Below are lines of data; restate word for word those running from the line containing "Click the Simulate button" to the line containing "Given: Expand the 営業推進 department tree node", inclusive, and no others.

• Collection entries:
▽
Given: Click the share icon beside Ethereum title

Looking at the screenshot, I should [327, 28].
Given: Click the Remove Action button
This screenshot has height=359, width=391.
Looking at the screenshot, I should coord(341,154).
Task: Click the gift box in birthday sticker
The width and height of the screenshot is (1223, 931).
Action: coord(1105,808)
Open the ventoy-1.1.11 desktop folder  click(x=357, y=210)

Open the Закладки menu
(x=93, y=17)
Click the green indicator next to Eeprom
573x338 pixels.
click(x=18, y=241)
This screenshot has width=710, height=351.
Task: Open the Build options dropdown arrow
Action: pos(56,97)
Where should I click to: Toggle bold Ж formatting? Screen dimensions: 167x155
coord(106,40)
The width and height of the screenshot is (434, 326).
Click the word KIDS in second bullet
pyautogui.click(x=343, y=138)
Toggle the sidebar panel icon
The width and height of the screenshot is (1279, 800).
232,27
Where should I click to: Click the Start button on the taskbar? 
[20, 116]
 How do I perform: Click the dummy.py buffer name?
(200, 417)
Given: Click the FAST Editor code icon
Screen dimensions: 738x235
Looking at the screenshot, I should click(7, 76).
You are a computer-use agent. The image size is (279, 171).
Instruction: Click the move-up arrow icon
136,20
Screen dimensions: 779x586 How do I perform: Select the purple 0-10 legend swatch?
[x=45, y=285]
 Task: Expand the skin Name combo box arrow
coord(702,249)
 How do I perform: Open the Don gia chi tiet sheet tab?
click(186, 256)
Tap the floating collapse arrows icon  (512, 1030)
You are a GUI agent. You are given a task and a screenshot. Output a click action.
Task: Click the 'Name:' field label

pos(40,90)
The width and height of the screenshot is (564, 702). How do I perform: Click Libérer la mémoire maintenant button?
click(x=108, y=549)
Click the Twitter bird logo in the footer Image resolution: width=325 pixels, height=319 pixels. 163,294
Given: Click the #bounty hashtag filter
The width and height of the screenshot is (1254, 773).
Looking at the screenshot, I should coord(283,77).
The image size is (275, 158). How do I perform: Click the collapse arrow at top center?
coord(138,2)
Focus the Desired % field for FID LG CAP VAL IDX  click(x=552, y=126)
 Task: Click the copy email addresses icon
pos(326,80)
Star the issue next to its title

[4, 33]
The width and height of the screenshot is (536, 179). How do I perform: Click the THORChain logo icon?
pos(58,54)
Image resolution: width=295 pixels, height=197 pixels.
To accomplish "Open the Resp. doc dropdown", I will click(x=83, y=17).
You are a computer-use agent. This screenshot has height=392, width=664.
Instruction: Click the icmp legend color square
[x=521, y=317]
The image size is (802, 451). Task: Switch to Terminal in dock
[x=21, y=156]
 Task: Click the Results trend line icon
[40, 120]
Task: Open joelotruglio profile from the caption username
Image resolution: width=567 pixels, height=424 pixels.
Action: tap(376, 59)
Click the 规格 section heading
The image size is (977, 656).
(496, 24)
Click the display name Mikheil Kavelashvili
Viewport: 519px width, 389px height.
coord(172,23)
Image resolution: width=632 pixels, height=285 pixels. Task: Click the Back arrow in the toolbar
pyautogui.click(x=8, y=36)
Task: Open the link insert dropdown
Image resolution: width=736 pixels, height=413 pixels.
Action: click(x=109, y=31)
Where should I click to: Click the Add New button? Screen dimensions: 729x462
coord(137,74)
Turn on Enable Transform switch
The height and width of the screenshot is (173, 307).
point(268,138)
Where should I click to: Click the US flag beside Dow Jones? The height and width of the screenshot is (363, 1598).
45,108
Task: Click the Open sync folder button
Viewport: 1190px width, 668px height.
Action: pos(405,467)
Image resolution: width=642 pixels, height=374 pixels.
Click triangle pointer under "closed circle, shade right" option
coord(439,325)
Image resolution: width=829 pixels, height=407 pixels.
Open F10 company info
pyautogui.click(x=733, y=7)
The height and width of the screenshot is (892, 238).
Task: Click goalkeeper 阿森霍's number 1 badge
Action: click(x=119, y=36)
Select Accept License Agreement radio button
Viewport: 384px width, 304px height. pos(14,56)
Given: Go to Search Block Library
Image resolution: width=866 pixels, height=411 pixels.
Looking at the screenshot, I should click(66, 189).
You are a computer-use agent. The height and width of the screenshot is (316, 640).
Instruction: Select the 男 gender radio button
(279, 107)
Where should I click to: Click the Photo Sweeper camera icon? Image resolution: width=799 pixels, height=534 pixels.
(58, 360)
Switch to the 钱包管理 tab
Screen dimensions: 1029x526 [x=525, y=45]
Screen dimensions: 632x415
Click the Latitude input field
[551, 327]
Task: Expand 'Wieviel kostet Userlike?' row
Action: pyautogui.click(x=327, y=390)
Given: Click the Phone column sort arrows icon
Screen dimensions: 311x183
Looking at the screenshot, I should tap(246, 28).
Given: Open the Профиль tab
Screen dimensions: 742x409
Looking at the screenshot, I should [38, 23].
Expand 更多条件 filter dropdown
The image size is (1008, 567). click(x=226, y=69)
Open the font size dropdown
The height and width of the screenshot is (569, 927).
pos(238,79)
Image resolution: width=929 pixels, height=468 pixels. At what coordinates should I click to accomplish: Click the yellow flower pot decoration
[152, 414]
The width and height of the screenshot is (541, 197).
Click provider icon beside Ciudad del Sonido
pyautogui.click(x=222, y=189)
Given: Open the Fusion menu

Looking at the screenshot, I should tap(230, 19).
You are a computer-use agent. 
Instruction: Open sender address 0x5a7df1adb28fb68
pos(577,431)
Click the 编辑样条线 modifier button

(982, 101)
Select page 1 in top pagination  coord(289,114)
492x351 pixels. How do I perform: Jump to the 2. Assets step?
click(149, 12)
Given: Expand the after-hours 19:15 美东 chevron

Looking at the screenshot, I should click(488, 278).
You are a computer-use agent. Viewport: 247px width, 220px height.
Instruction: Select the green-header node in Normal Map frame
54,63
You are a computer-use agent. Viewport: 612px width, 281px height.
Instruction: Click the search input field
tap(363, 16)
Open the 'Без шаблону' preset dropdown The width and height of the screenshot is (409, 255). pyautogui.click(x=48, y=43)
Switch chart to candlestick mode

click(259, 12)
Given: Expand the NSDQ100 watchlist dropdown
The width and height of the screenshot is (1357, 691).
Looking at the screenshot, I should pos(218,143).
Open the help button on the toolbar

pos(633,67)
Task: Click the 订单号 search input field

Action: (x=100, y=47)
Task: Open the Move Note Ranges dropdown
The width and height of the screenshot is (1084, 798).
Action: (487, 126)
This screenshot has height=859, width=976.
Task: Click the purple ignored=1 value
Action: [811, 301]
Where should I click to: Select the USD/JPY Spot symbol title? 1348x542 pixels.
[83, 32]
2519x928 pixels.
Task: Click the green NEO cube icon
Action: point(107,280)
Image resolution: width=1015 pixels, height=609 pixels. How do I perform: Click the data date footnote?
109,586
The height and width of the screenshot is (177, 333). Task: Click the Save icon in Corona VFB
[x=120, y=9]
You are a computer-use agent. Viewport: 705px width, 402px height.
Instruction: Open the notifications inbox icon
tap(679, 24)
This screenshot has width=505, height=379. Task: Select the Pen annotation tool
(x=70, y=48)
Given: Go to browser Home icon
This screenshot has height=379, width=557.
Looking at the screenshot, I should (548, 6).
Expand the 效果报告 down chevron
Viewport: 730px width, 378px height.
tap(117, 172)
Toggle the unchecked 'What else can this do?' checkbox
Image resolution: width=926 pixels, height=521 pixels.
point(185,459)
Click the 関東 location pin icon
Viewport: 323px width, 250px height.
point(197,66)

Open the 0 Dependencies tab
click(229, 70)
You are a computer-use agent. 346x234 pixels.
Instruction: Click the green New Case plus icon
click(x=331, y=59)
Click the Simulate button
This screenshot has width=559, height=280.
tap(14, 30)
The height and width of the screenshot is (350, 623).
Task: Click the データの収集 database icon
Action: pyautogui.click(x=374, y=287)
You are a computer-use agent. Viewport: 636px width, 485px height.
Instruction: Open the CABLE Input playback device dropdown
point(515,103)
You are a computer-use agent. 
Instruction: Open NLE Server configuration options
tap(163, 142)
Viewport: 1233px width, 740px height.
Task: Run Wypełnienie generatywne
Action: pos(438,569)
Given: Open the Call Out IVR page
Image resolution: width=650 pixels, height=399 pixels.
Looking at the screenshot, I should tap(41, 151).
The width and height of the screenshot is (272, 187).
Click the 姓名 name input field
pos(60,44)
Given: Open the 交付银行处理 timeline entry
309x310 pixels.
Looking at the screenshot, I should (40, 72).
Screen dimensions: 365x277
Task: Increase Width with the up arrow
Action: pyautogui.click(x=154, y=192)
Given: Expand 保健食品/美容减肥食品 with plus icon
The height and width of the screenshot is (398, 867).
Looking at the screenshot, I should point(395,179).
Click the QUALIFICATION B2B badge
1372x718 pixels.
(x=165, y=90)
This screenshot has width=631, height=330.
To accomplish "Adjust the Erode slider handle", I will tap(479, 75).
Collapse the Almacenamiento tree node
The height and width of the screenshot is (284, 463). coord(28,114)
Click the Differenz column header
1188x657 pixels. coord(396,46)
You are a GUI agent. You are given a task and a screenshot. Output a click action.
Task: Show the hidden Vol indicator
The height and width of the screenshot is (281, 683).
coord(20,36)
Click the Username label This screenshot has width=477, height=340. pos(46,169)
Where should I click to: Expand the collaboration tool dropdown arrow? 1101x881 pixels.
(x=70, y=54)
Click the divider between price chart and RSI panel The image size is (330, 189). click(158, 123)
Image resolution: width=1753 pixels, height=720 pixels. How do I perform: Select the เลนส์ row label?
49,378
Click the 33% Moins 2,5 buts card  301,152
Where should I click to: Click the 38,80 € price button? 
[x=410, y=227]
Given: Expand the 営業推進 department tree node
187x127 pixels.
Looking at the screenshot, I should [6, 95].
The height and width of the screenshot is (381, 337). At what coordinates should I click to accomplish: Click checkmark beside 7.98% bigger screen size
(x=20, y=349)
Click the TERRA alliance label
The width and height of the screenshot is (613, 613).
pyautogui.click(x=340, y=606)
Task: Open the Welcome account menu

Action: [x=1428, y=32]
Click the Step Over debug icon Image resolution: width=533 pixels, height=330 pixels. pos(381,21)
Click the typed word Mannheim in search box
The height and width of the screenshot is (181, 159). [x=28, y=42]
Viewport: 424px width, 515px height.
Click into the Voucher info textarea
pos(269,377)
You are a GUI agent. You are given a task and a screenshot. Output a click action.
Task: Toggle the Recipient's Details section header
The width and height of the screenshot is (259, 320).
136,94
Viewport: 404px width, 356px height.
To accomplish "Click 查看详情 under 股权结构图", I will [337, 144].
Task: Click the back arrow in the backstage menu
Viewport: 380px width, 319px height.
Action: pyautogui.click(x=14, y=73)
△
• Task response:
Click the Simulate button
This screenshot has width=559, height=280.
tap(14, 30)
The height and width of the screenshot is (350, 623).
Task: Click the データの収集 database icon
Action: pyautogui.click(x=374, y=287)
You are a computer-use agent. Viewport: 636px width, 485px height.
Instruction: Open the CABLE Input playback device dropdown
point(515,103)
You are a computer-use agent. 
Instruction: Open NLE Server configuration options
tap(163, 142)
Viewport: 1233px width, 740px height.
Task: Run Wypełnienie generatywne
Action: pos(438,569)
Given: Open the Call Out IVR page
Image resolution: width=650 pixels, height=399 pixels.
Looking at the screenshot, I should tap(41, 151).
The width and height of the screenshot is (272, 187).
Click the 姓名 name input field
pos(60,44)
Given: Open the 交付银行处理 timeline entry
309x310 pixels.
Looking at the screenshot, I should (40, 72).
Screen dimensions: 365x277
Task: Increase Width with the up arrow
Action: pyautogui.click(x=154, y=192)
Given: Expand 保健食品/美容减肥食品 with plus icon
The height and width of the screenshot is (398, 867).
Looking at the screenshot, I should point(395,179).
Click the QUALIFICATION B2B badge
1372x718 pixels.
(x=165, y=90)
This screenshot has width=631, height=330.
To accomplish "Adjust the Erode slider handle", I will tap(479, 75).
Collapse the Almacenamiento tree node
The height and width of the screenshot is (284, 463). coord(28,114)
Click the Differenz column header
1188x657 pixels. coord(396,46)
You are a GUI agent. You are given a task and a screenshot. Output a click action.
Task: Show the hidden Vol indicator
The height and width of the screenshot is (281, 683).
coord(20,36)
Click the Username label This screenshot has width=477, height=340. pos(46,169)
Where should I click to: Expand the collaboration tool dropdown arrow? 1101x881 pixels.
(x=70, y=54)
Click the divider between price chart and RSI panel The image size is (330, 189). click(158, 123)
Image resolution: width=1753 pixels, height=720 pixels. How do I perform: Select the เลนส์ row label?
49,378
Click the 33% Moins 2,5 buts card  301,152
Where should I click to: Click the 38,80 € price button? 
[x=410, y=227]
Given: Expand the 営業推進 department tree node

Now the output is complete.